> WHAT TO PRODUCE: In the entries below, find the lines with the word "panel" and copy them.

....

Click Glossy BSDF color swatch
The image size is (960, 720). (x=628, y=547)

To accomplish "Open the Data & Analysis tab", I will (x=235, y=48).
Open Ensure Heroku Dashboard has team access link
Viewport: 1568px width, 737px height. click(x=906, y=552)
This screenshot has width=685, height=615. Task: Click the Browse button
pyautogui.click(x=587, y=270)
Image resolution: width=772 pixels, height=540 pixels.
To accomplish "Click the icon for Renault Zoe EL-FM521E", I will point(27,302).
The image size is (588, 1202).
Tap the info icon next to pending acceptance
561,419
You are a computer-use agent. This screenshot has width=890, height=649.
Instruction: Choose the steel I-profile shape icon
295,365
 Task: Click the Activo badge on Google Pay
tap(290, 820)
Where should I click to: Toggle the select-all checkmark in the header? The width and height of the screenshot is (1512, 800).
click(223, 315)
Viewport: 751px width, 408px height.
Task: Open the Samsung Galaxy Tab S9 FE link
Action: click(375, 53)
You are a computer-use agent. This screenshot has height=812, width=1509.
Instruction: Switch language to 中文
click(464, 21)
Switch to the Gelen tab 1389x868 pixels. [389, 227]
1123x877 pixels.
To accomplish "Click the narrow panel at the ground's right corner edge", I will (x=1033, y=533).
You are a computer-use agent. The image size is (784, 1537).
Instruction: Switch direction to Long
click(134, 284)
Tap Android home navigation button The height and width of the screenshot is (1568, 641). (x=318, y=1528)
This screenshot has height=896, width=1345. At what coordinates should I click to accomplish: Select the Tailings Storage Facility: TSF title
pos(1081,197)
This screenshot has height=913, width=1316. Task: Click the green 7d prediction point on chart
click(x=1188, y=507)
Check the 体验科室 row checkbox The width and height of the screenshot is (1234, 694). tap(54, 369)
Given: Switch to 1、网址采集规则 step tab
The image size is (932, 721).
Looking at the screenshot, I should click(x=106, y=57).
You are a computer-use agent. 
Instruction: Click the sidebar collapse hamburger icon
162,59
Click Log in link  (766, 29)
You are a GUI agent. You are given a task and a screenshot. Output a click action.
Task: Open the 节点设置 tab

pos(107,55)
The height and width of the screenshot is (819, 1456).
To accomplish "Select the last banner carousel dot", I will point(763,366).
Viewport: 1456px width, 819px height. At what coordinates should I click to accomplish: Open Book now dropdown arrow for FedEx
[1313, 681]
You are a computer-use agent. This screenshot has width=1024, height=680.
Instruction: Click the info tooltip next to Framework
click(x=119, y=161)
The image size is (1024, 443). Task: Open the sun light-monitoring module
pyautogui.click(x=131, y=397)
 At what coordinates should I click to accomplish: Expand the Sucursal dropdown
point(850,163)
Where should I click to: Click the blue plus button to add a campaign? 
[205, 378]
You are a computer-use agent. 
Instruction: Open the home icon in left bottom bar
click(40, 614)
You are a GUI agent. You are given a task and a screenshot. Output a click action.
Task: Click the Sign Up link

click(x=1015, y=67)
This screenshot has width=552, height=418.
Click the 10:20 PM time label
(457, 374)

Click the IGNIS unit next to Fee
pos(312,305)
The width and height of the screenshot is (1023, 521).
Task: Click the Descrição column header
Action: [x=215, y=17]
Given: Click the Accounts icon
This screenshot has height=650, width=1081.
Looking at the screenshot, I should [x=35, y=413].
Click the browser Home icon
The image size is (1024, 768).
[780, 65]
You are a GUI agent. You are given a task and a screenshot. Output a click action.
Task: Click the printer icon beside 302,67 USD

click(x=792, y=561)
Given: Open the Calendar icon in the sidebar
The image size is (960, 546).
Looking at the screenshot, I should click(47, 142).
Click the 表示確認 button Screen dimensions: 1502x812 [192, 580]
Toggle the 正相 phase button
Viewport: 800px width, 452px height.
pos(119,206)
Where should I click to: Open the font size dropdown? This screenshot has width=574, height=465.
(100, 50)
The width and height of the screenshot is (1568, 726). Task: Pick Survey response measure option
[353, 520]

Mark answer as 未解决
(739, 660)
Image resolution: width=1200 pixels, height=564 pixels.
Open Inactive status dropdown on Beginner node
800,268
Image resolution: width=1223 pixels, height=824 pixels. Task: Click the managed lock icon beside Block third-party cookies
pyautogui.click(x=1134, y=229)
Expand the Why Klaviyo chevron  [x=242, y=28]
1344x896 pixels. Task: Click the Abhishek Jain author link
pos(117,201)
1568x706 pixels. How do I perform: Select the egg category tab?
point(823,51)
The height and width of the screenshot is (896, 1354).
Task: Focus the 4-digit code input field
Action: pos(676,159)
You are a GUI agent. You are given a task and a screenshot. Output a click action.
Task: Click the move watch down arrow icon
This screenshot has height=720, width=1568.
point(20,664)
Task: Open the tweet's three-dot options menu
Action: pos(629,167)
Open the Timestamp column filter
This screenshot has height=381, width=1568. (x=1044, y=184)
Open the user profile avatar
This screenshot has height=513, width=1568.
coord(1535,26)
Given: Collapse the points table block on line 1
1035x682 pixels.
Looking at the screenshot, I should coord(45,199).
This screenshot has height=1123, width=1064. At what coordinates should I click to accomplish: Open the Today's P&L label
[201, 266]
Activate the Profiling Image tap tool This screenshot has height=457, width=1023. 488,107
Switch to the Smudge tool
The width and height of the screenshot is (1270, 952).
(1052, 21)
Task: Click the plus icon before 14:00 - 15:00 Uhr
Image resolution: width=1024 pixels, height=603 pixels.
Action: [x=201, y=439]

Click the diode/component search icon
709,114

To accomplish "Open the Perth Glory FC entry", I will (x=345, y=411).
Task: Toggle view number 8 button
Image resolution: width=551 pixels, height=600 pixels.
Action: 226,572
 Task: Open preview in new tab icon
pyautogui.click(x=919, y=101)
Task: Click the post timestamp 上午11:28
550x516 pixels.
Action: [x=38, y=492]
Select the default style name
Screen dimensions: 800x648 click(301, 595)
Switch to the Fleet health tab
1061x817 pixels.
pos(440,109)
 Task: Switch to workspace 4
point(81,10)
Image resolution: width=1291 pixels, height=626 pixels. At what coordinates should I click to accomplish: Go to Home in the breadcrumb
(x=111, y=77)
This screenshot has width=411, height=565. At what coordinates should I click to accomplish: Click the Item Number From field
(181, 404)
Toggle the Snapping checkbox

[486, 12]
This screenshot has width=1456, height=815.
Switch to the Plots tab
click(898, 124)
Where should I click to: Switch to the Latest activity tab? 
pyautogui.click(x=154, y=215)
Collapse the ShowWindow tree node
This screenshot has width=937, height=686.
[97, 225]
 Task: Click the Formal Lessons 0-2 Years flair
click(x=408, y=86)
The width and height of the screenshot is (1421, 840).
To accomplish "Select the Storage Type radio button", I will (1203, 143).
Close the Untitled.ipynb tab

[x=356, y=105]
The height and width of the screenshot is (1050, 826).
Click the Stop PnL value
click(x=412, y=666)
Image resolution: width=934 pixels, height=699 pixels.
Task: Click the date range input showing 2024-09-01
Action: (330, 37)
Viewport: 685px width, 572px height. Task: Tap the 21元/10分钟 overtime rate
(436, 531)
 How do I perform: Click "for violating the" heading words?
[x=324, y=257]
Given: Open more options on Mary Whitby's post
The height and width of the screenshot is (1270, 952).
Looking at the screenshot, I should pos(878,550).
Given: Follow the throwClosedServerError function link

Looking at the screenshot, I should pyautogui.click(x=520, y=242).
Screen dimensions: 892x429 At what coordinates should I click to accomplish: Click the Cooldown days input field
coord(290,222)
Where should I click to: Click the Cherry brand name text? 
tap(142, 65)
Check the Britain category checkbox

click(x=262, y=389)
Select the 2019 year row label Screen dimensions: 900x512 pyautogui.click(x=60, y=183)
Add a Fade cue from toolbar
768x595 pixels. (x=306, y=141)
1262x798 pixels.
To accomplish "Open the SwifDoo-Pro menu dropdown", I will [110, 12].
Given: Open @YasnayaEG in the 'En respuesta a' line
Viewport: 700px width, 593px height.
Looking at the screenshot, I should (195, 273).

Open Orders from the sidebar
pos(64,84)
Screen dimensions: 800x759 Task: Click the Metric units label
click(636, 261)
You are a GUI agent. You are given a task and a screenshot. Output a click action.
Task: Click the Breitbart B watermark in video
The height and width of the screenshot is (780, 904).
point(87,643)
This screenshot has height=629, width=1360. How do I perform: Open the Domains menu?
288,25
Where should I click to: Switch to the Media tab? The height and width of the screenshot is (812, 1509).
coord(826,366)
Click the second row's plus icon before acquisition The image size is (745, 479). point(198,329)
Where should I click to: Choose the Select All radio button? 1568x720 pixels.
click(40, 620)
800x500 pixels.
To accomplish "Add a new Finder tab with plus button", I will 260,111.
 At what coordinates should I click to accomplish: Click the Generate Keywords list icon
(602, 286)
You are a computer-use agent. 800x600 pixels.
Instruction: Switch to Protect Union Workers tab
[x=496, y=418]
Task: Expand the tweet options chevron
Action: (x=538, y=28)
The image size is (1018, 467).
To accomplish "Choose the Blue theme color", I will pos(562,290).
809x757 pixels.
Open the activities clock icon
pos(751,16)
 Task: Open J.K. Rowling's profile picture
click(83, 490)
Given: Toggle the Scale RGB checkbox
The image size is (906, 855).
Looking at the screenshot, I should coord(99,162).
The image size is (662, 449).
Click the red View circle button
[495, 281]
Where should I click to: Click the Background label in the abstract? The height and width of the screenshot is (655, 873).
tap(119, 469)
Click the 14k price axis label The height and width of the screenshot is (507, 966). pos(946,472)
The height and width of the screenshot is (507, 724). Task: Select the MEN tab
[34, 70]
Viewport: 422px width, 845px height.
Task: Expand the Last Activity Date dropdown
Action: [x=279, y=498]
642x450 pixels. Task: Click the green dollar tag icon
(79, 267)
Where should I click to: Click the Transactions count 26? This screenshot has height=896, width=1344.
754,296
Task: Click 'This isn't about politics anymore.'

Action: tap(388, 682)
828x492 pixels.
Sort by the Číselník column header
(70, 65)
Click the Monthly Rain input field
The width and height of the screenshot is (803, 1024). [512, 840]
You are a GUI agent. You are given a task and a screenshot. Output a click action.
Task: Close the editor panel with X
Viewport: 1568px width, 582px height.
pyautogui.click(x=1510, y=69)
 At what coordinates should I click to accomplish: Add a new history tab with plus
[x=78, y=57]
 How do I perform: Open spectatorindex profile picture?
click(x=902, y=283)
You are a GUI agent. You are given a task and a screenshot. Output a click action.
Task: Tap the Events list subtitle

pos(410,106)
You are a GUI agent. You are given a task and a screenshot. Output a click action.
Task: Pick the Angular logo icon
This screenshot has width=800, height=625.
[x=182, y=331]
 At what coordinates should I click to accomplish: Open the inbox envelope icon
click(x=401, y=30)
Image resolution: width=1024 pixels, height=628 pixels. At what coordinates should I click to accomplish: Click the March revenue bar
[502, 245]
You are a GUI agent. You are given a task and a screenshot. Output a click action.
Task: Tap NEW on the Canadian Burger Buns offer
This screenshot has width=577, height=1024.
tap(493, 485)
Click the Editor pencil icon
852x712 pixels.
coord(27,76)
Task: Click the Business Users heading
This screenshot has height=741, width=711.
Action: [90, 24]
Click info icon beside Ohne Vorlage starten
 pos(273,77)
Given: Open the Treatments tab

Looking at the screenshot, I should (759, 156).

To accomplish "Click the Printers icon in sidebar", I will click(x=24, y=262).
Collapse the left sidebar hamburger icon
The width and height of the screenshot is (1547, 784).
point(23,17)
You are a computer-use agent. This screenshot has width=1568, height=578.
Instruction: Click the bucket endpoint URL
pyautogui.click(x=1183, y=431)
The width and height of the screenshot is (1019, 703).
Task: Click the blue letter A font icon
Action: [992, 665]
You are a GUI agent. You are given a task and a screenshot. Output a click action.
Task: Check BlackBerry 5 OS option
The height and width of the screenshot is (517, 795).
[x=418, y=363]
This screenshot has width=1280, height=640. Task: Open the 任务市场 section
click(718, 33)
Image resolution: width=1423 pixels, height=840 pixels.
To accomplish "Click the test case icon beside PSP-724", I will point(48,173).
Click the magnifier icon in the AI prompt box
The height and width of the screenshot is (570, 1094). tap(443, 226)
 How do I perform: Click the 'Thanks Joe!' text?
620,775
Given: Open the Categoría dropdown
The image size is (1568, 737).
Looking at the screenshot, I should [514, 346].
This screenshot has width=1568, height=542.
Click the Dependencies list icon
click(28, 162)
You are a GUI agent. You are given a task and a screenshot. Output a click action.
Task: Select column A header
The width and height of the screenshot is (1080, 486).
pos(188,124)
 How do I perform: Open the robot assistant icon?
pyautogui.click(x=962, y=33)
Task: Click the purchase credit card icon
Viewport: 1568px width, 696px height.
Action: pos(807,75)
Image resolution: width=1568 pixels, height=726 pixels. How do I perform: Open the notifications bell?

....

> ANSWER SECTION:
To accomplish "Click the narrow panel at the ground's right corner edge", I will (x=1033, y=533).
Task: Close the editor panel with X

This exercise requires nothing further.